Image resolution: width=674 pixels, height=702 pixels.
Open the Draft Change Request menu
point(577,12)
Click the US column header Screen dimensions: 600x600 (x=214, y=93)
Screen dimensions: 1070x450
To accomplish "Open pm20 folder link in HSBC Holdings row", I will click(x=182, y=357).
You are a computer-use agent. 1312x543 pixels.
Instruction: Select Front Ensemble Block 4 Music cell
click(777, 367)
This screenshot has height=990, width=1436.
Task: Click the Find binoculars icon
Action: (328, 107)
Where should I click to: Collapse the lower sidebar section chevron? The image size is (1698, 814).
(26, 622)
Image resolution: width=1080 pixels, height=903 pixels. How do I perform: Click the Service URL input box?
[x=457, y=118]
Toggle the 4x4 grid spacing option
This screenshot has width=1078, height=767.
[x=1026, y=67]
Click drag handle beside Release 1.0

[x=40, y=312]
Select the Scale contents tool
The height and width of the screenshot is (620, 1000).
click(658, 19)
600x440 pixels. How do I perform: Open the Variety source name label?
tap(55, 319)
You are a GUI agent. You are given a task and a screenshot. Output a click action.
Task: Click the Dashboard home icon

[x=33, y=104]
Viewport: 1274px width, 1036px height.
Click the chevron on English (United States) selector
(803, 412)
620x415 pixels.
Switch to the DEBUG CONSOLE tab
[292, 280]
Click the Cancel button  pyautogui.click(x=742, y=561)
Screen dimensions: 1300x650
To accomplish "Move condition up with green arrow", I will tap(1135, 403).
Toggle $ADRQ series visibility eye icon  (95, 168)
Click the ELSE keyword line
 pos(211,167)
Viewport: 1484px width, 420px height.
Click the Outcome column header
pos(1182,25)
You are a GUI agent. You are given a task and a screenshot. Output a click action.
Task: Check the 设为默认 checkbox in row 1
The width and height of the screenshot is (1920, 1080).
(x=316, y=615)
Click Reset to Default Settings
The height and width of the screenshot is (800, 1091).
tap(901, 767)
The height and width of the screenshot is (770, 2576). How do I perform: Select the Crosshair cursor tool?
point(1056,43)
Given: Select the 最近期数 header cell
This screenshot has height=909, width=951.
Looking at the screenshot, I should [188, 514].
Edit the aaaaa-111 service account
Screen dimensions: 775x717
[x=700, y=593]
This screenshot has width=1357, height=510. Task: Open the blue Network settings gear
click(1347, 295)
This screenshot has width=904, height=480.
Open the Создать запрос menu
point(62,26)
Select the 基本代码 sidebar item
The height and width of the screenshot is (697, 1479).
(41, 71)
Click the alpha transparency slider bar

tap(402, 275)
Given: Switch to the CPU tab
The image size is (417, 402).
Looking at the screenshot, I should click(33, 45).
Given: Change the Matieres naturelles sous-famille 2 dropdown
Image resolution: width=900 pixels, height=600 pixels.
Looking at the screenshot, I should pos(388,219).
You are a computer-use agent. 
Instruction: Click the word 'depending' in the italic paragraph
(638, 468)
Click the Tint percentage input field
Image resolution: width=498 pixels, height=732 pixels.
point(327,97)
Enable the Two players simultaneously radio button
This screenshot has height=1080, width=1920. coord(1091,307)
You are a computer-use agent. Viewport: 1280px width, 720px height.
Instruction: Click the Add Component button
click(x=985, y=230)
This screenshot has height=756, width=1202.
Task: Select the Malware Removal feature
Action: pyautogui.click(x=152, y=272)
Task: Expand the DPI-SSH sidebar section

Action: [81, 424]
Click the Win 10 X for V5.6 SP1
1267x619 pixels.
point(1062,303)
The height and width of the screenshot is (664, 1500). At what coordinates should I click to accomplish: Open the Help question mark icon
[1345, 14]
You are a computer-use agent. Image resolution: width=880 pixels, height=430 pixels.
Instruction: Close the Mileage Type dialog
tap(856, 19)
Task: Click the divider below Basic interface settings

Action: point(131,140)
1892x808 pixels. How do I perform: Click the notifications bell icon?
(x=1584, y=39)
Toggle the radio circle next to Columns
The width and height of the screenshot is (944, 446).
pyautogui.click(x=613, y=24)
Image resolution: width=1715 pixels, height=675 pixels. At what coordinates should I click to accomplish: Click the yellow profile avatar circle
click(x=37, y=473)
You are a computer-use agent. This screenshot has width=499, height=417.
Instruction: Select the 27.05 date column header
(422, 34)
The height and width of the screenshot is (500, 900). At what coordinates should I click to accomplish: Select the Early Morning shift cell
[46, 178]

> [Your objective]: Every record above needs to be returned in full, exactly.

> [Task result]:
Image resolution: width=674 pixels, height=702 pixels.
Open the Draft Change Request menu
point(577,12)
Click the US column header Screen dimensions: 600x600 (x=214, y=93)
Screen dimensions: 1070x450
To accomplish "Open pm20 folder link in HSBC Holdings row", I will click(x=182, y=357).
You are a computer-use agent. 1312x543 pixels.
Instruction: Select Front Ensemble Block 4 Music cell
click(777, 367)
This screenshot has height=990, width=1436.
Task: Click the Find binoculars icon
Action: (328, 107)
Where should I click to: Collapse the lower sidebar section chevron? The image size is (1698, 814).
(26, 622)
Image resolution: width=1080 pixels, height=903 pixels. How do I perform: Click the Service URL input box?
[x=457, y=118]
Toggle the 4x4 grid spacing option
This screenshot has width=1078, height=767.
[x=1026, y=67]
Click drag handle beside Release 1.0

[x=40, y=312]
Select the Scale contents tool
The height and width of the screenshot is (620, 1000).
click(658, 19)
600x440 pixels. How do I perform: Open the Variety source name label?
tap(55, 319)
You are a GUI agent. You are given a task and a screenshot. Output a click action.
Task: Click the Dashboard home icon

[x=33, y=104]
Viewport: 1274px width, 1036px height.
Click the chevron on English (United States) selector
(803, 412)
620x415 pixels.
Switch to the DEBUG CONSOLE tab
[292, 280]
Click the Cancel button  pyautogui.click(x=742, y=561)
Screen dimensions: 1300x650
To accomplish "Move condition up with green arrow", I will tap(1135, 403).
Toggle $ADRQ series visibility eye icon  (95, 168)
Click the ELSE keyword line
 pos(211,167)
Viewport: 1484px width, 420px height.
Click the Outcome column header
pos(1182,25)
You are a GUI agent. You are given a task and a screenshot. Output a click action.
Task: Check the 设为默认 checkbox in row 1
The width and height of the screenshot is (1920, 1080).
(x=316, y=615)
Click Reset to Default Settings
The height and width of the screenshot is (800, 1091).
tap(901, 767)
The height and width of the screenshot is (770, 2576). How do I perform: Select the Crosshair cursor tool?
point(1056,43)
Given: Select the 最近期数 header cell
This screenshot has height=909, width=951.
Looking at the screenshot, I should [188, 514].
Edit the aaaaa-111 service account
Screen dimensions: 775x717
[x=700, y=593]
This screenshot has width=1357, height=510. Task: Open the blue Network settings gear
click(1347, 295)
This screenshot has width=904, height=480.
Open the Создать запрос menu
point(62,26)
Select the 基本代码 sidebar item
The height and width of the screenshot is (697, 1479).
(41, 71)
Click the alpha transparency slider bar

tap(402, 275)
Given: Switch to the CPU tab
The image size is (417, 402).
Looking at the screenshot, I should click(33, 45).
Given: Change the Matieres naturelles sous-famille 2 dropdown
Image resolution: width=900 pixels, height=600 pixels.
Looking at the screenshot, I should pos(388,219).
You are a computer-use agent. 
Instruction: Click the word 'depending' in the italic paragraph
(638, 468)
Click the Tint percentage input field
Image resolution: width=498 pixels, height=732 pixels.
point(327,97)
Enable the Two players simultaneously radio button
This screenshot has height=1080, width=1920. coord(1091,307)
You are a computer-use agent. Viewport: 1280px width, 720px height.
Instruction: Click the Add Component button
click(x=985, y=230)
This screenshot has height=756, width=1202.
Task: Select the Malware Removal feature
Action: pyautogui.click(x=152, y=272)
Task: Expand the DPI-SSH sidebar section

Action: [81, 424]
Click the Win 10 X for V5.6 SP1
1267x619 pixels.
point(1062,303)
The height and width of the screenshot is (664, 1500). At what coordinates should I click to accomplish: Open the Help question mark icon
[1345, 14]
You are a computer-use agent. Image resolution: width=880 pixels, height=430 pixels.
Instruction: Close the Mileage Type dialog
tap(856, 19)
Task: Click the divider below Basic interface settings

Action: point(131,140)
1892x808 pixels. How do I perform: Click the notifications bell icon?
(x=1584, y=39)
Toggle the radio circle next to Columns
The width and height of the screenshot is (944, 446).
pyautogui.click(x=613, y=24)
Image resolution: width=1715 pixels, height=675 pixels. At what coordinates should I click to accomplish: Click the yellow profile avatar circle
click(x=37, y=473)
You are a computer-use agent. This screenshot has width=499, height=417.
Instruction: Select the 27.05 date column header
(422, 34)
The height and width of the screenshot is (500, 900). At what coordinates should I click to accomplish: Select the Early Morning shift cell
[46, 178]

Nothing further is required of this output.